Thursday March 11, 2010
The Grand National is an event everyone in the UK is familiar with and many more people across the world as well. This is the most famous horse racing event in the entire yearly calendar, and it takes place in April each year.
Understandably Grand National betting is also very popular. Even people who do not normally bet on any kind of sporting event often have a flutter on the race. But how much do you know about it?
The Grand National takes place at Aintree every year. This course is located just to the north of Liverpool and to the west of St Helens. It is easy accessible by road and is very close to both the M57 and the M58.
It is known as a steeplechase. There are various fences to be jumped – thirty in all – and the two and a quarter mile course is run twice during the course of the race, making it around four and a half miles long in total.
Some of the fences are very famous in the Grand National, none more so than the Chair and Becher’s Brook. These are generally agreed to be the two hardest jumps in the whole course.
Becher’s Brook is so called because Becher is the name of a jockey who took part in the first ever Grand National, way back in 1839. He was not able to get to safety until the rest of the horses and riders had gone over the fence, so he hid as well as he could by the fence until they had all gone over.
The Grand National is widely regarded as the most famous and demanding race in the horse racing calendar. There are many reasons for this, not least the fact that the course and fences are very challenging.
Perhaps it is this that encourages so many people to bet. Every jockey will also tell you that of all the races they could win, the Grand National is the one they would love the most to say they won. Skill, determination and probably a certain amount of luck are all involved, and a big field starts the race each time as well.
This means there are plenty of horses and riders to bet on, and the profile of the race means that Grand National betting is very popular among those who don’t bet for the rest of the year.
One of the main reasons must surely be that you simply don’t know who will win. Experience and the skills of both the horse and the jockey obviously count for something, but in 2009 a 100/1 outsider won the race.

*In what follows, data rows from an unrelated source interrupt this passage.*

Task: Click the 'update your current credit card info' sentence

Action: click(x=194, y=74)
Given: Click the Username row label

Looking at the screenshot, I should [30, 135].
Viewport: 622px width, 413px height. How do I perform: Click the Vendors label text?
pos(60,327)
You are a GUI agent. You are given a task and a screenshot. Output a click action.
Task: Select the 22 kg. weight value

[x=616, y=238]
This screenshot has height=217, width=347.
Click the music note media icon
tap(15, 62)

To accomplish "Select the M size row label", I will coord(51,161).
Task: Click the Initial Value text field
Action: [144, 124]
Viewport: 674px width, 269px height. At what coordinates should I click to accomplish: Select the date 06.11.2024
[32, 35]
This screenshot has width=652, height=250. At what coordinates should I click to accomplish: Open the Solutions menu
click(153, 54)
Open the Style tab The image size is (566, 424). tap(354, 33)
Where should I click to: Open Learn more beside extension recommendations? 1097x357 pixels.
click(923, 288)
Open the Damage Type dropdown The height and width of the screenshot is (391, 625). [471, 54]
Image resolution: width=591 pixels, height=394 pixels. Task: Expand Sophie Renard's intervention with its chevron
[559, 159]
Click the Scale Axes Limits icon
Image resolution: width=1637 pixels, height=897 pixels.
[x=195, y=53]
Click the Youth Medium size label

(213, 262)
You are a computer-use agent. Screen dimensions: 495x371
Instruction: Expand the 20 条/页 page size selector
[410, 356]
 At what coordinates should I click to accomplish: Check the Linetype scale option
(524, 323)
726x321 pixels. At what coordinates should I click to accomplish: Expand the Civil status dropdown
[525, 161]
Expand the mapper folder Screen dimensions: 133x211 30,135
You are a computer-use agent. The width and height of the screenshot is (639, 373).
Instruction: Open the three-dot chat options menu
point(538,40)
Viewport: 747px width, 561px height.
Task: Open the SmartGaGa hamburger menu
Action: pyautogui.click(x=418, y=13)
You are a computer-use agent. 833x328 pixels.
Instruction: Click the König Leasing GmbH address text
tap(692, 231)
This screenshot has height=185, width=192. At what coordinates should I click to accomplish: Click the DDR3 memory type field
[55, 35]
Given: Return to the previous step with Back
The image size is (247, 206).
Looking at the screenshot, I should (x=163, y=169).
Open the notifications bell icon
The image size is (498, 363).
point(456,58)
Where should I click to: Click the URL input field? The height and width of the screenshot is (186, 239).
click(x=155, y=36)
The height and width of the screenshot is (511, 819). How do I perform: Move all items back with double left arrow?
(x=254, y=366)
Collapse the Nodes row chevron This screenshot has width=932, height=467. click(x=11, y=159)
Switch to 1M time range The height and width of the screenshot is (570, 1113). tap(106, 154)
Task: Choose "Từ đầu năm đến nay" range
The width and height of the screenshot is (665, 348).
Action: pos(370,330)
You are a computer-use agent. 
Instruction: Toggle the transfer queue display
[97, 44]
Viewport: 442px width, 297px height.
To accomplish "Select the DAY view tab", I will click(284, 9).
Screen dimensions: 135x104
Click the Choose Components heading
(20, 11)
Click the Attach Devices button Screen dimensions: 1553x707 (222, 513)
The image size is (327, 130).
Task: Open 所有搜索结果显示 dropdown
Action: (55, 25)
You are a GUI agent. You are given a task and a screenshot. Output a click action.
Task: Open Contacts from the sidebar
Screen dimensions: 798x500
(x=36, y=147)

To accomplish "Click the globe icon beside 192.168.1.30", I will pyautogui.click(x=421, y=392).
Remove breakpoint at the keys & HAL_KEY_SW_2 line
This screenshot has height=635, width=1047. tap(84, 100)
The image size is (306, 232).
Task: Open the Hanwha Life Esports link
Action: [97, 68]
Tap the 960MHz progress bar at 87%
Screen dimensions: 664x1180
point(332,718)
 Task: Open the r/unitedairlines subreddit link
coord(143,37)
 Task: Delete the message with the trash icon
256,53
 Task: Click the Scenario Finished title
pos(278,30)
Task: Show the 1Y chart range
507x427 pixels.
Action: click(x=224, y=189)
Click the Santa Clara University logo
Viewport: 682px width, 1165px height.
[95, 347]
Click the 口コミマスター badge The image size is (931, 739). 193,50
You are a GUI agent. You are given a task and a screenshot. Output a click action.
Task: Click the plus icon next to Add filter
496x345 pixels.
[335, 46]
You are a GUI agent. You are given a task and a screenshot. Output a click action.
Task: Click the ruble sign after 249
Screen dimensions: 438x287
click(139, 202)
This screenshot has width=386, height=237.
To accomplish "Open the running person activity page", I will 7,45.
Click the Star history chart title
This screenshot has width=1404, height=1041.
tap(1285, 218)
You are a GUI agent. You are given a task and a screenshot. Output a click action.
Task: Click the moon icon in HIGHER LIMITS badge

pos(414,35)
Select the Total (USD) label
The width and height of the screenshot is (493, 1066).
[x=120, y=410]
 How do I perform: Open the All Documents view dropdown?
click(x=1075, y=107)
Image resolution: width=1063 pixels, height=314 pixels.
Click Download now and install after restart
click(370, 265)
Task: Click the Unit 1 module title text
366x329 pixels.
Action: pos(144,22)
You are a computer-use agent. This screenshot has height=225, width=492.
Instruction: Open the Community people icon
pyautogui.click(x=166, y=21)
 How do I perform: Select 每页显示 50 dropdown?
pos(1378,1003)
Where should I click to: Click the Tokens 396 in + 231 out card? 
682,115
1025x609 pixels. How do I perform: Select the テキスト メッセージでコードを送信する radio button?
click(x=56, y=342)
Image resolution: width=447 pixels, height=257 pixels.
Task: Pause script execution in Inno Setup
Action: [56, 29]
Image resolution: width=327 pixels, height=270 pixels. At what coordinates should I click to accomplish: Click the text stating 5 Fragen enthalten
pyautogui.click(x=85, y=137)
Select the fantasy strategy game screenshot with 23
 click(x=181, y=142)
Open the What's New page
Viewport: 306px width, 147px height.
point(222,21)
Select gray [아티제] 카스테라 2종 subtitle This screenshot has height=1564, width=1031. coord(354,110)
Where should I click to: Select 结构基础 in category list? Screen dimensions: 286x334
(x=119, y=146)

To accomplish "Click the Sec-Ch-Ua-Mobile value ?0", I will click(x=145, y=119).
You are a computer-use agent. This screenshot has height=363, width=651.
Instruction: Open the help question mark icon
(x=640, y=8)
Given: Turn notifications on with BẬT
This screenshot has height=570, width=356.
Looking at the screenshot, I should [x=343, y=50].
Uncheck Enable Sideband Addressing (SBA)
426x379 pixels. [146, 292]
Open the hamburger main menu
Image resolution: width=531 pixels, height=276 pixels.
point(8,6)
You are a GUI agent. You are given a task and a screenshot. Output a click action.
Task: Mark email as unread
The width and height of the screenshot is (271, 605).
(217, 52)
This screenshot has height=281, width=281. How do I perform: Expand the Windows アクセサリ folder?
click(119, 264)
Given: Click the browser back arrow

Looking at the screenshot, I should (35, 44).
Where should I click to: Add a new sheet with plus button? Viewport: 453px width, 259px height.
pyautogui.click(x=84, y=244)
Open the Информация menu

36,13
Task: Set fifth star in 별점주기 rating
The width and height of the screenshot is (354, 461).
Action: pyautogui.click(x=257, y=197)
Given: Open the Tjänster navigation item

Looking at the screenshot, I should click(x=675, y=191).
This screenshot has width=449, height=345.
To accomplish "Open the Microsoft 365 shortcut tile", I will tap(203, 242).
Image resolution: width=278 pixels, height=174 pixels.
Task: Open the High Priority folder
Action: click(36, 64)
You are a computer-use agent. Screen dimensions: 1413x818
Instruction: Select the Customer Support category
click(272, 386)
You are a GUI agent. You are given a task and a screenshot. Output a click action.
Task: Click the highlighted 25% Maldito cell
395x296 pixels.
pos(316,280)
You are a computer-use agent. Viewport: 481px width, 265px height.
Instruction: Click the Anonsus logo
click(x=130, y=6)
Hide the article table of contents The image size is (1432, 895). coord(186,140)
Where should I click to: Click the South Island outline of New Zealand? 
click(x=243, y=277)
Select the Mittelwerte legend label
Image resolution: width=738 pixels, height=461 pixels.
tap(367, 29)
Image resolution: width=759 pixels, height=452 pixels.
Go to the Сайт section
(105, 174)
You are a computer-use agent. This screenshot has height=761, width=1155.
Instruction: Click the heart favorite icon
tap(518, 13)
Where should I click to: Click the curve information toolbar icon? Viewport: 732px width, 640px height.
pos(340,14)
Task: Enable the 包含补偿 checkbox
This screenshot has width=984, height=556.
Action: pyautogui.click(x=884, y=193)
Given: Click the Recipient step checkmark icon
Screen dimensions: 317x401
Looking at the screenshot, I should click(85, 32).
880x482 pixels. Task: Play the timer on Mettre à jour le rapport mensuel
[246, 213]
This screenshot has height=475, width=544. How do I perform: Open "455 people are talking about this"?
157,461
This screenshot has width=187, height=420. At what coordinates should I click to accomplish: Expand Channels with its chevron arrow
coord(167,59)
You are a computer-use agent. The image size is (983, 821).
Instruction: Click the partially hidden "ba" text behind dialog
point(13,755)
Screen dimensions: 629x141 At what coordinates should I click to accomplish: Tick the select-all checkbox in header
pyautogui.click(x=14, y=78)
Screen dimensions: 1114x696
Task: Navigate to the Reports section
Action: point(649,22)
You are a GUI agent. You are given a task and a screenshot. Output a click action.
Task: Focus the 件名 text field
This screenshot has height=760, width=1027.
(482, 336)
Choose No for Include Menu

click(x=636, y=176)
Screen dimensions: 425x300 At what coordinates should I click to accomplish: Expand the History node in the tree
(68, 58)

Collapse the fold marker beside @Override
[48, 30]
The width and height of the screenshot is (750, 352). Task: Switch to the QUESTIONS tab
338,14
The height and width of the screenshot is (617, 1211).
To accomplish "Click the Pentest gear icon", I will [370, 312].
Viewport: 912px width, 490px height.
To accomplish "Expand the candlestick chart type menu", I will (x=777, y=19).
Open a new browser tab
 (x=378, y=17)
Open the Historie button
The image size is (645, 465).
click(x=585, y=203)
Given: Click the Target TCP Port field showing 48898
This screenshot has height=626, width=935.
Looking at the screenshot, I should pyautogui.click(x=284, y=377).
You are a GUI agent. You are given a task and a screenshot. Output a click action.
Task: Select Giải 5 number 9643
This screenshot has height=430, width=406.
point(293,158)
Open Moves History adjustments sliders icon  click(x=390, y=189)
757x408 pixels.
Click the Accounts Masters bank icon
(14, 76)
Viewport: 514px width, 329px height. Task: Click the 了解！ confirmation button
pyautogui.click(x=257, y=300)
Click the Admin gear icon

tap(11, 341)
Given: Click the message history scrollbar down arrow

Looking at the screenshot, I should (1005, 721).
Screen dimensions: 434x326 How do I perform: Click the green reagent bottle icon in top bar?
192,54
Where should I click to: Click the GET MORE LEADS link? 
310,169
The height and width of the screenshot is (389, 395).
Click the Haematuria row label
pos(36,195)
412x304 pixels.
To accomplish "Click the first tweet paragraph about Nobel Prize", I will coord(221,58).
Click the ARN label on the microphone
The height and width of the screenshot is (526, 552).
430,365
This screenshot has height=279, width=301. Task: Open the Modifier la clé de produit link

So as you can see anything can happen and it usually does.
Not all the horses and jockeys will finish either – in 1928 just two horses and jockeys made it over the line. The challenging fences and the sharp turn which occurs halfway through means that every single skill a rider and horse has will be tested to the limit.
This is no doubt one of the reasons why Grand National betting is so popular. Everyone has a chance of winning, no matter which horse they choose.